You can also tell them whether you’re OK with people reaching out to you after they hear the news by saying something like this:
- “It’s totally fine if people want to reach out to me later about it; this isn’t some big secret and I’m not going to have a breakdown if someone gives me a hug… it’s just difficult to keep having to repeat the initial story over and over again, so having you pass along the basic information will help a ton.”
- “You can let them know that I really don’t want to talk about it with anyone at this point, but I do want everyone to know the broad strokes of what happened so they don’t worry or start to think I’m blowing them off.”

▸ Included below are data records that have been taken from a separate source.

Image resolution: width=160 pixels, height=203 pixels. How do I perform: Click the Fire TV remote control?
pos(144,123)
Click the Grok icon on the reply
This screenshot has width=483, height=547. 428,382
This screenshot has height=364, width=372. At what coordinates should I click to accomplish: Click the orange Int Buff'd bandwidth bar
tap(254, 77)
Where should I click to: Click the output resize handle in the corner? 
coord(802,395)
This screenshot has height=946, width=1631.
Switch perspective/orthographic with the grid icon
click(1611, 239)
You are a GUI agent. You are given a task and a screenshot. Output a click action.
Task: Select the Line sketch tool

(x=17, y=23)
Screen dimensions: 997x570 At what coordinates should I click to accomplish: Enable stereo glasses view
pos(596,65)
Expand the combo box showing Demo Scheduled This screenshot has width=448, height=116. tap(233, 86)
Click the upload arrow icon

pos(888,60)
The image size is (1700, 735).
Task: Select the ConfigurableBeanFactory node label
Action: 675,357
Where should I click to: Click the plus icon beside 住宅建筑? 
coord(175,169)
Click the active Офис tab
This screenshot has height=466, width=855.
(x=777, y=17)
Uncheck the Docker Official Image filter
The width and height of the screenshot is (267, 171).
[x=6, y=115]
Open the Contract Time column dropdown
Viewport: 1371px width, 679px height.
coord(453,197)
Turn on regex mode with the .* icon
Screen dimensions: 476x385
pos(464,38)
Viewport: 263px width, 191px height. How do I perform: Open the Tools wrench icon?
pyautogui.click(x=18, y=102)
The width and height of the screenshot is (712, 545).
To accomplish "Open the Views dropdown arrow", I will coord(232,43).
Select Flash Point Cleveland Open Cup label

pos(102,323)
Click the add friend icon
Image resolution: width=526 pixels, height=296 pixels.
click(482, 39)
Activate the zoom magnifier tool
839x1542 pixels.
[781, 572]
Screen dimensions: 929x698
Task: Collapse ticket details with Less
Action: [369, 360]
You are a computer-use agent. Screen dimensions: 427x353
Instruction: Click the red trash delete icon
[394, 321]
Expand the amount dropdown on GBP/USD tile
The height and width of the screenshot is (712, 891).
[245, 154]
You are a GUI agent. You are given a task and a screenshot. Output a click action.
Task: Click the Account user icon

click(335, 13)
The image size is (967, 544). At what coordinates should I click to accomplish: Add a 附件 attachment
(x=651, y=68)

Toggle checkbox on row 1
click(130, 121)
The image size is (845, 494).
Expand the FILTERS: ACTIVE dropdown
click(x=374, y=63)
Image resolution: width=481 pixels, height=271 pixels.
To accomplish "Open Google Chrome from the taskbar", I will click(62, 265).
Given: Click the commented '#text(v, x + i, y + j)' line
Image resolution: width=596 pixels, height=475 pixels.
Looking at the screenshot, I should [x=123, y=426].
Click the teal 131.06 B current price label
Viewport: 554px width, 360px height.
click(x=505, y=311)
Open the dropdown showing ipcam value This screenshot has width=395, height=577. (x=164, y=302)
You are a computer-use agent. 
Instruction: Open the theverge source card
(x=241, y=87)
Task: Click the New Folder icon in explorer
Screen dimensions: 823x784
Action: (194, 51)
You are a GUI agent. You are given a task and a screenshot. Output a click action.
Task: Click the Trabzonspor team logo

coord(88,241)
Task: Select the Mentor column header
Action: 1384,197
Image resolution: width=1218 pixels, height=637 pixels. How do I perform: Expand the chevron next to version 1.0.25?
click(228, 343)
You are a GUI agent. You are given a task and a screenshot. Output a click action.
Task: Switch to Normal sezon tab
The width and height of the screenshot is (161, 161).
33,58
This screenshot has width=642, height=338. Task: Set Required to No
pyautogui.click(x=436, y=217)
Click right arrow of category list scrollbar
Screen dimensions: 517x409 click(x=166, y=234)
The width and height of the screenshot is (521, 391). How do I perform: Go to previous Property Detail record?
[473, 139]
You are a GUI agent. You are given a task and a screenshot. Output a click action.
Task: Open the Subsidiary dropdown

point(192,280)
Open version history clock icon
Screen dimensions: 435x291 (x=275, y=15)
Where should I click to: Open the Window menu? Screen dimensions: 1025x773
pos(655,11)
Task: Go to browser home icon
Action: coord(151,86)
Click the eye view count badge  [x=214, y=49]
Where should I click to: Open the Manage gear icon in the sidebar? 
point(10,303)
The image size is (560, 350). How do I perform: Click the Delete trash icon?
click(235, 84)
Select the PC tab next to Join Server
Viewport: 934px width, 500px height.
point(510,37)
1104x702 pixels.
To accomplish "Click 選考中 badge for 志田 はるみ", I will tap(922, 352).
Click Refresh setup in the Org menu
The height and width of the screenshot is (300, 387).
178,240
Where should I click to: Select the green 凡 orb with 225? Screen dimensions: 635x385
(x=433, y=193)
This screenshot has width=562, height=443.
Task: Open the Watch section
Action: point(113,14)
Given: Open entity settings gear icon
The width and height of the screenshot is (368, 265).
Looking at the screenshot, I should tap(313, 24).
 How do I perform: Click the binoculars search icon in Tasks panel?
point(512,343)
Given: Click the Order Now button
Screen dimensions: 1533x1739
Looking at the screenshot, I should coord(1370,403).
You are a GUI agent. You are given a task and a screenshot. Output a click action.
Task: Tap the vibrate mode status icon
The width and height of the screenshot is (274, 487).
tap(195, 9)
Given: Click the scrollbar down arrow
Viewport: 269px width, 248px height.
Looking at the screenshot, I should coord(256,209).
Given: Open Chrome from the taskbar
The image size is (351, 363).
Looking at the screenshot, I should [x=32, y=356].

If they agree to do this for you, you might also want to say something like, “Will you let me know once you tell them, just so I’m aware?”—basically, you probably don’t want to be left wondering if people know or not, so it’s worth making it clear you’d like that box checked.
If you’re worried that the person will think you’re a weirdo for making this request, don’t be. Most people will not be bothered by this in the slightest, and will likely feel honored that you trusted them enough to turn to them in a moment like this.
What it might sound like if you’re the friend doing the sharing
- “I have some news about Tyler that they asked me to share with all of you. Alex called off their engagement over the weekend, and moved out the next day. Tyler is really distraught, as you might expect, and is taking the rest of the week off. I think Tyler would like some privacy in terms of the specifics of what happened, but you should feel free to reach out directly to let them know you’re thinking of them.”
Ultimately, I like this method for sharing bad news because it tacitly teaches people to employ ring theory; it reminds everyone involved that when a person is suffering, it makes a lot of sense to put layers around them. Communicating bad news in this way helps protect the person at the center of the ring from bad knee-jerk reactions, and gives the people who care about them space to process their own feelings without traumatizing the person further. It’s a tiny gift you can give yourself (or, someday, a friend) to make a terrible time feel a little bit less bad.